Dass ich mir in solchen Situationen nichts überlege, stimmt meist aber gar nicht. Ich handle einfach nicht danach. Das ist ein Unterschied. Aber das hat mein Vater nicht verstanden und dementsprechend auch nichts mit mir gemacht. Aber an diesem Abend mit Jay, ja, da habe ich nicht nachgedacht. Ich habe einfach gehandelt, weil ich vergessen wollte. Und das ist gefährlich. Das weiss ich. Ich bin schon zwei Mal im Spital aufgewacht. Mit Alkohol im Blut, mit dem ich meine eigene Bar aufmachen könnte, weil ich am Abend davor vergessen wollte. Aber es nützt nur temporär. Wie ich gestern zu diesem Mexikaner sagte:
"Alkohol löscht diesen inneren Brand nicht."
Aber ich verstehe ihn. Celine muss ihm viel bedeuten. Wie kann er dann diesen Schock, diesen Schmerz nicht einen Moment vergessen wollen?
Trotzdem oder gerade deswegen war dieser Besuch gestern ein riesiger Reinfall. Ich habe nichts Neues erfahren und für Carlos wäre es vielleicht besser gewesen, wenn er gedacht hätte, Celine würde gesund und munter in ihrem Zimmer hocken.
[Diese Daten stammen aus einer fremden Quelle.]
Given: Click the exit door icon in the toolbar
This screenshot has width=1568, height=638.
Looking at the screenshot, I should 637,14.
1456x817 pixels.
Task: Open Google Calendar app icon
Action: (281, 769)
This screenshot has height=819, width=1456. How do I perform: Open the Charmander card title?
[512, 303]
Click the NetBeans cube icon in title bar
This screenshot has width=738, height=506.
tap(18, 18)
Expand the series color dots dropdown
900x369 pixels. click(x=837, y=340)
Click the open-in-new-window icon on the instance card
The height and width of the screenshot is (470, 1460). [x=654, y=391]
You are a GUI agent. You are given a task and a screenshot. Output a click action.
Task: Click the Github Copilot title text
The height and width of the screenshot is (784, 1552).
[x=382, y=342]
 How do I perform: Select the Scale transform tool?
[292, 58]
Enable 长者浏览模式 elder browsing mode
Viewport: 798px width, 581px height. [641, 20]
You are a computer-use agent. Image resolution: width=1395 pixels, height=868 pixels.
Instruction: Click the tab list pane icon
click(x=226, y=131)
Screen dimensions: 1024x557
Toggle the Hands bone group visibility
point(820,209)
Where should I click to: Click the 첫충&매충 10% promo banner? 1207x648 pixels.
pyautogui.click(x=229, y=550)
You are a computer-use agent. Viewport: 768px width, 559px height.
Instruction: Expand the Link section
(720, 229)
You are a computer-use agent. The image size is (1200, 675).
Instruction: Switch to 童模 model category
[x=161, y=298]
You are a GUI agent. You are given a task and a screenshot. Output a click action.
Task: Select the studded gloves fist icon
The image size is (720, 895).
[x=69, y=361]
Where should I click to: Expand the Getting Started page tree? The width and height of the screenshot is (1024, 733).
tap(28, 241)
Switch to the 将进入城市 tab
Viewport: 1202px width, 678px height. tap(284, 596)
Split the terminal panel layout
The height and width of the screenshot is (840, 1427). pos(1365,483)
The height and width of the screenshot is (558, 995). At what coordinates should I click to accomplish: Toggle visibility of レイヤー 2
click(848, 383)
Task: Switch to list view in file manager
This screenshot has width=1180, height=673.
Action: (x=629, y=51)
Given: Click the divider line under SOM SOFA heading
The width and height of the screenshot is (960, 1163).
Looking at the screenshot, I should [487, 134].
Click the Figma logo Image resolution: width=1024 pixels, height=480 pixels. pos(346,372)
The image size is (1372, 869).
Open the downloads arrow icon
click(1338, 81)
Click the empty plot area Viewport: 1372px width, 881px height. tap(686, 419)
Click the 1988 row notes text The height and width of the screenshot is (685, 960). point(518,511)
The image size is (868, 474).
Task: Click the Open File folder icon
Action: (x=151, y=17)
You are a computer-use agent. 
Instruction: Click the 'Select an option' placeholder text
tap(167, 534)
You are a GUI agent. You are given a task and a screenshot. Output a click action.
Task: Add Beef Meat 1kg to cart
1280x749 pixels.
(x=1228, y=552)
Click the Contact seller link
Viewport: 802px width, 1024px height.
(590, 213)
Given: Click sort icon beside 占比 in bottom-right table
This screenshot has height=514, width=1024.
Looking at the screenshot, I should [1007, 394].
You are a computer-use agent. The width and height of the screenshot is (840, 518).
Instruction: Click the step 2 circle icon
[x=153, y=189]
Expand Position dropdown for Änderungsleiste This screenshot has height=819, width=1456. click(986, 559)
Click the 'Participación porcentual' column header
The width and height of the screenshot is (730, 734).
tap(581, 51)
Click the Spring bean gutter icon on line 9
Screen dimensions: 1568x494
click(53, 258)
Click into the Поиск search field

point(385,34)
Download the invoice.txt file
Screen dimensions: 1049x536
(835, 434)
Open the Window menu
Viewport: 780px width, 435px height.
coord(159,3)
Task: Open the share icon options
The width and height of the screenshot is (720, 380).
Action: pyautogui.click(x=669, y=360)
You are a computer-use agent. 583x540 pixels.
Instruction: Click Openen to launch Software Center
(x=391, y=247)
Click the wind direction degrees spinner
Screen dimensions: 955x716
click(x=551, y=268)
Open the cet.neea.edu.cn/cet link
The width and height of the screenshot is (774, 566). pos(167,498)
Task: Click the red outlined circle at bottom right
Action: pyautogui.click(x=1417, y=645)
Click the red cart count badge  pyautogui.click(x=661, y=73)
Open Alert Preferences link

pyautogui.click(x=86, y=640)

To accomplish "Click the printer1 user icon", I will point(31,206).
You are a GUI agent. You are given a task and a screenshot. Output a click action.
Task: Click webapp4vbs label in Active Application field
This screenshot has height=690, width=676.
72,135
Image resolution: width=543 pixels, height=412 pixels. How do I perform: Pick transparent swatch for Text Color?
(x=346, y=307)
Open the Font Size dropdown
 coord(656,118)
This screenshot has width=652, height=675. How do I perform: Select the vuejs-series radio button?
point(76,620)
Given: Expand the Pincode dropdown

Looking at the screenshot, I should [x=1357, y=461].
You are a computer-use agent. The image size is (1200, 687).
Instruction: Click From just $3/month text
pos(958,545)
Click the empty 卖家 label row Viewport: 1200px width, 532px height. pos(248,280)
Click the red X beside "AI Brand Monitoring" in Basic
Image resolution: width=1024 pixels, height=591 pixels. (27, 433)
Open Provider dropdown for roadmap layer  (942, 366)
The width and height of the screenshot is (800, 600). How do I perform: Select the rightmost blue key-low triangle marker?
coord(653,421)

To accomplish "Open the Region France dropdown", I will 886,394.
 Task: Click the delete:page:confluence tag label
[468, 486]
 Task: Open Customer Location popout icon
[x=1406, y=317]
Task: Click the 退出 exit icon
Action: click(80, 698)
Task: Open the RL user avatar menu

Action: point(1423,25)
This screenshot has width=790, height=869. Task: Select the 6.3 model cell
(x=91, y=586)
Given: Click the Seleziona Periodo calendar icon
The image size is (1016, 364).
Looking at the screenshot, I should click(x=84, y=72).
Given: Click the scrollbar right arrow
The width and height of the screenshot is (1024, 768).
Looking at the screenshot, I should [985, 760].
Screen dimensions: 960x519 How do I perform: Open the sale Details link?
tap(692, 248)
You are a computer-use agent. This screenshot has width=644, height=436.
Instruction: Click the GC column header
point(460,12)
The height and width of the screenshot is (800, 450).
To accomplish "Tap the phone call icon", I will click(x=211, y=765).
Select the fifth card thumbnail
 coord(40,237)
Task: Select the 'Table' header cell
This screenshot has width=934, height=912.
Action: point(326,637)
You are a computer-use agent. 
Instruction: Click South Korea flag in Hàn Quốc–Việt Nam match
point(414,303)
Oder so gesund und munter man eben ist, wenn man in der Klinik fest sitzt. Jetzt macht er sich Sorgen und das ist meine Schuld.
Ich bin endlich angekommen und öffne die schwere Tür. Dieser Geruch! Er schlägt mir sofort entgegen, als ich in den Eingangsbereich trete. Ich kenne ihn. Ich kenne ihn so gut. Er ist mir vertraut und doch fremd, denn es ist nicht mehr so, wie es einmal war. In gewissen Bereichen bin ich froh über diese unveränderliche Tatsache. Aber nicht jetzt. Nicht hier! Ich möchte , dass es so wie früher ist. Ich möchte zurück zu der Zeit, als ich mich noch nicht ganz so hilflos und einsam gefühlt habe.
Ich gehe nicht zum Empfangstresen. Dass muss ich nicht. Sie kennen mich hier. Also laufe ich direkt durch den grünen Gang bis zum Lift, hoch in den ersten Stock und dann noch weiter durch Gänge und Türen. Bis ich vor seiner stehen bleibe. Es fühlt sich seltsam an, hier zu stehen. Ich sollte an dieser Tür vorbei gehen, noch zwei weitere und an der dritten klopfen, eintreten und sie schliessen. Und mit ihr ein Teil meiner Sorgen aussperren. Aber das tue ich nicht. Ich würde so schrecklich gerne aber es geht nicht, also klopfe ich hier und warte, bis sich diese Türe öffnet und ich hoffentlich, hoffentlich Antworten finde.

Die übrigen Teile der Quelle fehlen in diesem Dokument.